_THE INPUT_
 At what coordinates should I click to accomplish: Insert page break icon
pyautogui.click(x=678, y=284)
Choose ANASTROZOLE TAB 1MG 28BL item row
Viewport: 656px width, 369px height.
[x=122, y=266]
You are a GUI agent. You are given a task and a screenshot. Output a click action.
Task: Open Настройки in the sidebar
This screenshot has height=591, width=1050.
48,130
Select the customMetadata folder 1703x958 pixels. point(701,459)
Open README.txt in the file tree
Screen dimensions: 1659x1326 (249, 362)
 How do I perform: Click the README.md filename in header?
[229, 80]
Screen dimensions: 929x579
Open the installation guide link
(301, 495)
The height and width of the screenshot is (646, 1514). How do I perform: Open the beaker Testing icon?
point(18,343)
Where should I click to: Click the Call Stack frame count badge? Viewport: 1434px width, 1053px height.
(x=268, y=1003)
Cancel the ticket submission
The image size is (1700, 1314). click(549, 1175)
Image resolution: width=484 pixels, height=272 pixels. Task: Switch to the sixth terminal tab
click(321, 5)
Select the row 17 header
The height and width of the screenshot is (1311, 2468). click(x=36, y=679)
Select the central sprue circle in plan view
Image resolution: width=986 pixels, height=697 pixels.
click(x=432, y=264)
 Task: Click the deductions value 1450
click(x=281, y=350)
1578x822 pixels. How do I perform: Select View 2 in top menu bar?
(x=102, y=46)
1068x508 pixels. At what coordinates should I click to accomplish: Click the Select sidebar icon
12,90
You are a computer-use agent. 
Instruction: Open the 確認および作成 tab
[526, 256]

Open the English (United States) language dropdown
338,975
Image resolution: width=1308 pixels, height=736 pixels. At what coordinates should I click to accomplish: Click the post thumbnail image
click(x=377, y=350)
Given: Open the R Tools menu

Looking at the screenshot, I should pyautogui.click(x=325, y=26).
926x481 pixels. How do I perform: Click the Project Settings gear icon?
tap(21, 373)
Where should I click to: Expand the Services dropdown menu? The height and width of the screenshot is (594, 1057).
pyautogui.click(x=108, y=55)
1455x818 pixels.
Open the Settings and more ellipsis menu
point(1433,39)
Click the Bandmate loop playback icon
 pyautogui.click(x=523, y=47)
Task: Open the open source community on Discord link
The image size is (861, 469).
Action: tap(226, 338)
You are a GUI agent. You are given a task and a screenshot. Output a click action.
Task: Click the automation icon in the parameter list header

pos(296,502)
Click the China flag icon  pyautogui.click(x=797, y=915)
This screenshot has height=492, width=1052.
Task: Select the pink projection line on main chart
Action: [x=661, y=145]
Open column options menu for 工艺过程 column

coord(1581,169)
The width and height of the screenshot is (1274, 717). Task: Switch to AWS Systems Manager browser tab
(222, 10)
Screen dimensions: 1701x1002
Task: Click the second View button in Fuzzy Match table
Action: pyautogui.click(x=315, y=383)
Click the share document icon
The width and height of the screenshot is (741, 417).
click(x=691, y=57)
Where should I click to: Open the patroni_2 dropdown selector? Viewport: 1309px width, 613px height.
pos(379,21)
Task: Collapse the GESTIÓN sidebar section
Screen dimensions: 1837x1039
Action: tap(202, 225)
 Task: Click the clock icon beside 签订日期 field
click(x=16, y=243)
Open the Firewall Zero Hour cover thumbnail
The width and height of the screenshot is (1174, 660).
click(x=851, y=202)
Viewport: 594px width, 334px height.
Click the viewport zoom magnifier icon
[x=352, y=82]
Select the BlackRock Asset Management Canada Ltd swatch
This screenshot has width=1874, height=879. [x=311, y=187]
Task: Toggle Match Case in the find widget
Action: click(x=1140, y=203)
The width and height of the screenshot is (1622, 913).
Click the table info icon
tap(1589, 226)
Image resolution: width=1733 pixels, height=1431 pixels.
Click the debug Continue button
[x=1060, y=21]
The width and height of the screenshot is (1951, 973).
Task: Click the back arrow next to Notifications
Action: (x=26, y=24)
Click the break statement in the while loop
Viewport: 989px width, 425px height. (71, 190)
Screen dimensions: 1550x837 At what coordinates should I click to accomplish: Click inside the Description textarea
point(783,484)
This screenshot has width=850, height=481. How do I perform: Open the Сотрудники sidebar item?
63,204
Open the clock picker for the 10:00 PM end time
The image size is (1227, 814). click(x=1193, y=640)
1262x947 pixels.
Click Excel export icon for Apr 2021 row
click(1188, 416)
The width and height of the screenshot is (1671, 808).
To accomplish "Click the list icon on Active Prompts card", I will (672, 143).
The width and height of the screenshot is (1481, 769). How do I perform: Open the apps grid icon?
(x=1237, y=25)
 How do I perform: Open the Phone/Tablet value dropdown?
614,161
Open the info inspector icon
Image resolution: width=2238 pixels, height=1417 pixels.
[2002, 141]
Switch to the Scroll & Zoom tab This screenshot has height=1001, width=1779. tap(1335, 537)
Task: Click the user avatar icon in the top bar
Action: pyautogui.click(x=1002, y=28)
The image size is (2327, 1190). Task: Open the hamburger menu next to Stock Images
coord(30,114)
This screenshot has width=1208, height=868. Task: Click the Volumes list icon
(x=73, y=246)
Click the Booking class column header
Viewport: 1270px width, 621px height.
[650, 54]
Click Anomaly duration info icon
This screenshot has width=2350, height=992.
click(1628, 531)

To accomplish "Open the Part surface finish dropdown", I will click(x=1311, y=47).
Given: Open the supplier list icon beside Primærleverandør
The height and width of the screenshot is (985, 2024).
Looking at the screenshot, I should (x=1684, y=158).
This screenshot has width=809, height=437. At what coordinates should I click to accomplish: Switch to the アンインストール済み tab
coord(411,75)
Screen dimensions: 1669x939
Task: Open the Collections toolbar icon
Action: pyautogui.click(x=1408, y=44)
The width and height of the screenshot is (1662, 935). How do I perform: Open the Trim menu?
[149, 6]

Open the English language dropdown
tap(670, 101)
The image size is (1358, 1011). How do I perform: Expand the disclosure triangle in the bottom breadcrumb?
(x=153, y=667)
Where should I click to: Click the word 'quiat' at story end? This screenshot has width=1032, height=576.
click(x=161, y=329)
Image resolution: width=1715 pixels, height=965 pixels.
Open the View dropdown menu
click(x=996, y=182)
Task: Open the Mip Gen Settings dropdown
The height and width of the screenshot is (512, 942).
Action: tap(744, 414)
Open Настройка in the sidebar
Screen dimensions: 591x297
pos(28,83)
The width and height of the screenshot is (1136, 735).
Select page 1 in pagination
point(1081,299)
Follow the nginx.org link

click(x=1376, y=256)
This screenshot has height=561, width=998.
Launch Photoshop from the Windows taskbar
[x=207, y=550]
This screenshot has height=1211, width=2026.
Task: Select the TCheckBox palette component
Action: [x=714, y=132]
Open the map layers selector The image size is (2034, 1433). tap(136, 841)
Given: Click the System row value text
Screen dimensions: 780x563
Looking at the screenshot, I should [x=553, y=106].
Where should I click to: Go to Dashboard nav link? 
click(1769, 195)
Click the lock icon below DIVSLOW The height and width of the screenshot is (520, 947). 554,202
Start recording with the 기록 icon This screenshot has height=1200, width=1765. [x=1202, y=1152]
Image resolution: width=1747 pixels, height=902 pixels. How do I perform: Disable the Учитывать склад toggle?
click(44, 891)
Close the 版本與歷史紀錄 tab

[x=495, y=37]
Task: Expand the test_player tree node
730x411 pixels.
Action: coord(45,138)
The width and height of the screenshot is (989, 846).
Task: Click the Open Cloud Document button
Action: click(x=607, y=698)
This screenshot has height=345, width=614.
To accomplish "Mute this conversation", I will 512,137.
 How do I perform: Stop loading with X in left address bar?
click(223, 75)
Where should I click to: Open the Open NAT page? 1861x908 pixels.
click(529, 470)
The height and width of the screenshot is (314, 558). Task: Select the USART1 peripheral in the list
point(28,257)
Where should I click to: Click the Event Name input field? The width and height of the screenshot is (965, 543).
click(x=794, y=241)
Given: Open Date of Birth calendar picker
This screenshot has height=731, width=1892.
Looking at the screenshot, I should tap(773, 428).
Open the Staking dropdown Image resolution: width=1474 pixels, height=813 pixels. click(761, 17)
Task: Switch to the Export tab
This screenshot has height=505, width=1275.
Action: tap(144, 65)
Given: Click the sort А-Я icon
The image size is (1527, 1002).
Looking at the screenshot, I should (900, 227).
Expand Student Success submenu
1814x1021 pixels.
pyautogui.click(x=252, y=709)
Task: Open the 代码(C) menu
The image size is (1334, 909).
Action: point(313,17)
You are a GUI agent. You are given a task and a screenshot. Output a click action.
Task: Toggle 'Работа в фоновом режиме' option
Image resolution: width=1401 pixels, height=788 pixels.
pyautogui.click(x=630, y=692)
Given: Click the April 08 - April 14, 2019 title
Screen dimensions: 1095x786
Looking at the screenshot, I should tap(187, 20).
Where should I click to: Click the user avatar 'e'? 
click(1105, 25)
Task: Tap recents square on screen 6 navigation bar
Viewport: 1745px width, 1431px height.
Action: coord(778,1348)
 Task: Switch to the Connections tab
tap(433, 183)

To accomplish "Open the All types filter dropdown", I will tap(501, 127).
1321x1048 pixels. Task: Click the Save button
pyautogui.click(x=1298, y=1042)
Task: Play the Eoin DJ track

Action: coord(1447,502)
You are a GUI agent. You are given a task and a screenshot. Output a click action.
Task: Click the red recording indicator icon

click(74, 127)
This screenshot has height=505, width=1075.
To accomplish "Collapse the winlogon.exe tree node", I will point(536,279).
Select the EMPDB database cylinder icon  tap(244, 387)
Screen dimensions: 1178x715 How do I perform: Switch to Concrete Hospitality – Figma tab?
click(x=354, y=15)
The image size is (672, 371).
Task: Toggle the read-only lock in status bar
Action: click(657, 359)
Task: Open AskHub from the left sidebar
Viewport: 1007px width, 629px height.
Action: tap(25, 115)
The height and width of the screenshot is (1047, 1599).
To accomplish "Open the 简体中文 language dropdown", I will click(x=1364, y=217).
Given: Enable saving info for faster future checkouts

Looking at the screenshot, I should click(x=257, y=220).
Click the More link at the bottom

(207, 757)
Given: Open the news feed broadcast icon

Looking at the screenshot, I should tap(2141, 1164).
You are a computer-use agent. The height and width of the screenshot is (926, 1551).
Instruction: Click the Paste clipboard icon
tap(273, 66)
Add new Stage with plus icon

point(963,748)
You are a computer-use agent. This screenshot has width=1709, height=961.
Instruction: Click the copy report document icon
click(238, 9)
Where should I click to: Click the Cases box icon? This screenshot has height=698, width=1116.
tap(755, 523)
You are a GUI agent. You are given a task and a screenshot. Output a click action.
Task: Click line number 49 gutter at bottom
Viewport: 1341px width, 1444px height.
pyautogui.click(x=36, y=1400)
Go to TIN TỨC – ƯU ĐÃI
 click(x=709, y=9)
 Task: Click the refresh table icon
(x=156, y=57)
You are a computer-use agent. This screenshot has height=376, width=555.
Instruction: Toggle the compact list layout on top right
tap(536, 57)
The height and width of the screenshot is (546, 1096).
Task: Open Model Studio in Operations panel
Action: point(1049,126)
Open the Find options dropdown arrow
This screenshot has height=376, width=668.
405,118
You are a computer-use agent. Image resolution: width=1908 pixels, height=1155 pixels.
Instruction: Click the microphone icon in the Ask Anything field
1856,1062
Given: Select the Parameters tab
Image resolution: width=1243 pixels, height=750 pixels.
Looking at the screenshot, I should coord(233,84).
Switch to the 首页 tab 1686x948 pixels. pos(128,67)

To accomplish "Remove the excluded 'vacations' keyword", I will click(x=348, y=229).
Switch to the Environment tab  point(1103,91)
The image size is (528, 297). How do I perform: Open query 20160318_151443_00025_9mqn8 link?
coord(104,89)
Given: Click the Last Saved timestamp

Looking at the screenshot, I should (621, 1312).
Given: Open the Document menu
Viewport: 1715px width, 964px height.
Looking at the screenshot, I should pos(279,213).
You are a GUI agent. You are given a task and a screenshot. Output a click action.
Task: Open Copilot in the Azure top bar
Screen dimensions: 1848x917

_WHAT TO DO_
Reproducing the whole listing above is not the task. Copy exactly only the lines from the one with "Task: Switch to the Export tab" to the one with "Task: Open AskHub from the left sidebar", both kept.

_WRITTEN SOLUTION_
Task: Switch to the Export tab
This screenshot has height=505, width=1275.
Action: tap(144, 65)
Given: Click the sort А-Я icon
The image size is (1527, 1002).
Looking at the screenshot, I should (900, 227).
Expand Student Success submenu
1814x1021 pixels.
pyautogui.click(x=252, y=709)
Task: Open the 代码(C) menu
The image size is (1334, 909).
Action: point(313,17)
You are a GUI agent. You are given a task and a screenshot. Output a click action.
Task: Toggle 'Работа в фоновом режиме' option
Image resolution: width=1401 pixels, height=788 pixels.
pyautogui.click(x=630, y=692)
Given: Click the April 08 - April 14, 2019 title
Screen dimensions: 1095x786
Looking at the screenshot, I should tap(187, 20).
Where should I click to: Click the user avatar 'e'? 
click(1105, 25)
Task: Tap recents square on screen 6 navigation bar
Viewport: 1745px width, 1431px height.
Action: coord(778,1348)
 Task: Switch to the Connections tab
tap(433, 183)

To accomplish "Open the All types filter dropdown", I will tap(501, 127).
1321x1048 pixels. Task: Click the Save button
pyautogui.click(x=1298, y=1042)
Task: Play the Eoin DJ track

Action: coord(1447,502)
You are a GUI agent. You are given a task and a screenshot. Output a click action.
Task: Click the red recording indicator icon

click(74, 127)
This screenshot has height=505, width=1075.
To accomplish "Collapse the winlogon.exe tree node", I will point(536,279).
Select the EMPDB database cylinder icon  tap(244, 387)
Screen dimensions: 1178x715 How do I perform: Switch to Concrete Hospitality – Figma tab?
click(x=354, y=15)
The image size is (672, 371).
Task: Toggle the read-only lock in status bar
Action: click(657, 359)
Task: Open AskHub from the left sidebar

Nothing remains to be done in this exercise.